Movie Review: Viva Las Vegas

MGM

MGM

Viva Las Vegas

1964

NR

 

 

  

 

Yacs here again with a movie review coming at you. This will be my second movie review featuring Elvis Presley. Viva Las Vegas is a favorite among Elvis fans and many people think that it is his best movie, or at least Top 5. I watched parts of this movie prior, but this is the first time that I have sat down and watched the entire thing. I wanted to see if it was truly one of his best or if it was a flub. I am more of a fan of his music, but it is interesting to see how he fared on the big screen in his numerous acting efforts. The film was shot in 1963, but it didn’t reach the big screen until May of 1964. Elvis was in the midst of his acting career and this film is one of his most famous.

 

MGM

MGM

 

Viva Las Vegas is centered around the first Las Vegas Grand Prix and Lucky Jackson’s (Elvis Presley) desire to win the big race. However, his race car doesn’t have the engine that it needs to be on a competitive level. He has the money ready to enter the race and buy a new engine, but an attractive pool instructor, Rusty Martin (Ann-Margret), takes his mind off the race and he accidentally loses all of his money in the hotel pool. Rusty feels bad for being partly responsible for Lucky losing his money, because she pushed him into the pool.

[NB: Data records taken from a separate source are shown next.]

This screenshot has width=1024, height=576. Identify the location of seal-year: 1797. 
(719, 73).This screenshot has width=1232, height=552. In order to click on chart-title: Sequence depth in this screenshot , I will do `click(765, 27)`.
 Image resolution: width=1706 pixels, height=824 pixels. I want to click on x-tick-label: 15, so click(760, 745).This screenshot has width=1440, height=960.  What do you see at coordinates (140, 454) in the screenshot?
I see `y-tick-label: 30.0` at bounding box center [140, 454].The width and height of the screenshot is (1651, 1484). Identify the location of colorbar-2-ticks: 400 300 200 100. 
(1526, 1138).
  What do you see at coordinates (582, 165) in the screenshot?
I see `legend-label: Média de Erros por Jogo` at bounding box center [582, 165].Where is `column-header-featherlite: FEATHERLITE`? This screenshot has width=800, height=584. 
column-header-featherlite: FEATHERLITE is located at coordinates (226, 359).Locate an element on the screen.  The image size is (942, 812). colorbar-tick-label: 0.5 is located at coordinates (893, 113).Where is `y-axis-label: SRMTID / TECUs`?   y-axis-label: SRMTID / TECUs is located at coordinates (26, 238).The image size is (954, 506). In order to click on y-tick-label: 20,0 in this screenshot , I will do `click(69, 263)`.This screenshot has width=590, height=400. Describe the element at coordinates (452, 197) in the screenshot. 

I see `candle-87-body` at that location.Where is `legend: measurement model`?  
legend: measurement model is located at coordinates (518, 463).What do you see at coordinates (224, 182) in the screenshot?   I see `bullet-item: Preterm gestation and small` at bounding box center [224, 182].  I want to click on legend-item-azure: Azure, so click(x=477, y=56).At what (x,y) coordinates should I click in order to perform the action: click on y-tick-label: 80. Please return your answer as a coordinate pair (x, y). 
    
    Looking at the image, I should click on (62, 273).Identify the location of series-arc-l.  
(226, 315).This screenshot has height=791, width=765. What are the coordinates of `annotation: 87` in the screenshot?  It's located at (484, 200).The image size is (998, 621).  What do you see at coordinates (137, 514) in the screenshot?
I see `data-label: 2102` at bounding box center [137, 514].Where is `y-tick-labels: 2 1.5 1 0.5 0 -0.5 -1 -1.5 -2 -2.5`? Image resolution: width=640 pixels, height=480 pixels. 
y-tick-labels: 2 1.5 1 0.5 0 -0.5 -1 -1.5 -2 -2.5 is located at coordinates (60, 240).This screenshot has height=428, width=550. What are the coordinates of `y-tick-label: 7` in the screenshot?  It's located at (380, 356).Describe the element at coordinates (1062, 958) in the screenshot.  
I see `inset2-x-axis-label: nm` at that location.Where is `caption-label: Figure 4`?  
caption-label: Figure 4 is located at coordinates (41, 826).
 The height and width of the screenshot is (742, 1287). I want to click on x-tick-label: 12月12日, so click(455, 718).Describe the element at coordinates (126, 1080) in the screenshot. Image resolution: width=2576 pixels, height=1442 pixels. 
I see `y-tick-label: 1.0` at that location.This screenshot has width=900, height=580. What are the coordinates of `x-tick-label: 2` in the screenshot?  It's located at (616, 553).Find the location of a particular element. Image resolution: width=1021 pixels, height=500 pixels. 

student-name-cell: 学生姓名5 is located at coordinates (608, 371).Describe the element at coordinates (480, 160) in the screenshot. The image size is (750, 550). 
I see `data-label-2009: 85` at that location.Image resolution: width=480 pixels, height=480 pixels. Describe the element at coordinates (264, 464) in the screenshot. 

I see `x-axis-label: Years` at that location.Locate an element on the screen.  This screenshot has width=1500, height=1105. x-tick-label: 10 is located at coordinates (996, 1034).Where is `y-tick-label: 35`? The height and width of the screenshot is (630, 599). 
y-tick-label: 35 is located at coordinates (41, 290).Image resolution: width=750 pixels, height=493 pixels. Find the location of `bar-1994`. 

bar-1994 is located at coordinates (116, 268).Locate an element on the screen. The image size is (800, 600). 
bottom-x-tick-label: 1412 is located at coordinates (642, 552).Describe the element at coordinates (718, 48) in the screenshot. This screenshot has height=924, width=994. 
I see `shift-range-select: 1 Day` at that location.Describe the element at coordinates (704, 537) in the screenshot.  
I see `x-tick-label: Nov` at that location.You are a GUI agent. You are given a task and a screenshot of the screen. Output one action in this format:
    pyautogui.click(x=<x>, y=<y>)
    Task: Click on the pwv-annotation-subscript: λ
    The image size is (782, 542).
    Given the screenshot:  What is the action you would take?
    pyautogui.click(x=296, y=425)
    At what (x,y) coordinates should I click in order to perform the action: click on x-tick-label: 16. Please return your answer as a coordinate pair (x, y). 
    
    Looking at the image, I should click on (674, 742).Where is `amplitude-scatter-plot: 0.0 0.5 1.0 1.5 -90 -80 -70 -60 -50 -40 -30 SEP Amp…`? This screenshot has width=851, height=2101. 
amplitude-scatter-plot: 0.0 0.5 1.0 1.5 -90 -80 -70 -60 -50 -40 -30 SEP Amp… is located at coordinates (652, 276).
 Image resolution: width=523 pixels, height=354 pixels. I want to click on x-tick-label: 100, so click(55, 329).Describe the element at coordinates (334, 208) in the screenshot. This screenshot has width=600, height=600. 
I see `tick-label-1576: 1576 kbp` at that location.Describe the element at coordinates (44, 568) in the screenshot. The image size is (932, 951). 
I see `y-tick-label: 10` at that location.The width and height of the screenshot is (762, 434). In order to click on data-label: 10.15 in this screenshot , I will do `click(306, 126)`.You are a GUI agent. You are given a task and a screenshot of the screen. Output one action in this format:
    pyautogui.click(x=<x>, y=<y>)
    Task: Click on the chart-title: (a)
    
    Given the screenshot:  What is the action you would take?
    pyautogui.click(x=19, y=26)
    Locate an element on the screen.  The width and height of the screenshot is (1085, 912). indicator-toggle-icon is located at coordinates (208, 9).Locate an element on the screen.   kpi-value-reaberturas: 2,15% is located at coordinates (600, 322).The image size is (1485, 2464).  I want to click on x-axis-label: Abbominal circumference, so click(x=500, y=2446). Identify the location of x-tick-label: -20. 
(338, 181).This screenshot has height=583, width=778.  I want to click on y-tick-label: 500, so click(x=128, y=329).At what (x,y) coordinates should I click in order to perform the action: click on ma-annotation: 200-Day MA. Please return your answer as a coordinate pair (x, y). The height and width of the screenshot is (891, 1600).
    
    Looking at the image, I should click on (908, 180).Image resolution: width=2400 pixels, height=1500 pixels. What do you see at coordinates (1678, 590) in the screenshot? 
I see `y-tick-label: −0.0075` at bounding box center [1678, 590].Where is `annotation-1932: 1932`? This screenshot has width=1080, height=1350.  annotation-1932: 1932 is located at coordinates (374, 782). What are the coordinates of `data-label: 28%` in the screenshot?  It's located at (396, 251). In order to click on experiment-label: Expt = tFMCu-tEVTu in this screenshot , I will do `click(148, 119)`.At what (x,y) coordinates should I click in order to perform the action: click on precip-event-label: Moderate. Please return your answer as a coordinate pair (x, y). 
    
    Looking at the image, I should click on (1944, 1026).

Lucky tries to earn his money back as a waiter at the hotel and later enters and competes against Rusty in the hotel’s talent show. Lucky and his acquaintance/race competitor, Count Elmo Mancini (Cesare Danova), basically begin their feud to compete not only in the race, but for Rusty’s love as well. 

 

MGM

MGM

 

The biggest thing that reviewers mentioned about this movie is the outstanding chemistry between Elvis and Ann-Margret and I wouldn’t disagree, but there was something more to it. I already knew the backstory behind this, but it is worth mentioning if any of you don’t know about this. Out of all the films that Elvis was featured in, this was by far the one with the most controversy surrounding it. He and Swedish-born co-star, Ann-Margret had a real-life affair, well, very likely. Real-life tabloids began running stories of them getting secretly married, but those clearly weren’t true. For those of you that don’t know who Ann-Margret is, she was considered the female version of Elvis in the early 1960’s. She had a very successful career in show business, but she didn’t quite live up to that hype. At the time however, she was one of the biggest female stars in Hollywood and I think it was accurate to say in 1963/64 that she was the female equivalent to Elvis. Despite showing great on-screen chemistry, I thought the film’s story wasn’t good. After watching the movie, I did a little research and it turns out that the movie didn’t have a script up until the last minutes. It was written and the story was completely changed in 11 days and it shows. There was very little thought behind the premise of the storyline. 

 

 

The first Elvis film that I reviewed was Love Me Tender and it was Presley’s acting debut. Viva Las Vegas was shot 7 years after his debut and you can tell he was a lot more confident in his acting abilities. Despite only 8 years separating the opening of his debut and this film, it was his 15th movie appearance, which is absolutely insane. He didn’t produce music other than what was in his movies for the majority of the 60’s, but still, he was way overused. The Beatles were starting to become megastars and Elvis was sort of pushed to the side. Elvis was simply seen by the public too much and The Beatles were something new, but at the time it was a crisis for King of Rock and Roll. Viva Las Vegas featured a great deal of music within the film, but there wasn’t a full official soundtrack released for it. Most of the songs were either released later on other albums or featured in the expansion that was released in 2010.

 

 

Overall, for what it was, I thought it was decent. Not really good, but decent. I didn’t care for the story and some things really didn’t make sense throughout the film, but again, for what it was, it didn’t really matter. It wasn’t meant to be an Oscar-winning film. It was meant to be a fun film featuring Elvis Presley and rising star, Ann-Margret. Although I thought their chemistry was great, Ann-Margret was the star of this film in my opinion. It was rare that Elvis ever got overshadowed by anyone, but I think this was a rare instance. The film was very corny, but for the most part, I think the intentions were good. One thing that i thought was very impressive, was the amount of unedited scenes in this film. It is truly a credit to acting abilities of those in the film. I can’t say if this was one of Presley’s best movies, but based on what I’ve seen so far, it probably was a Top 5 film for him. Looking back from a critical standpoint, I think I liked Love Me Tender better and if I were to rewrite the review for Love Me Tender, I believe I would give it a better rating. Viva Las Vegas grossed nearly $9.5 million and the film was produced for about $1 million, which was a huge profit during the 60’s. For a film that was in a Las Vegas setting, it was a calm film. It should be a safe viewing experience for viewers aged 10 and above.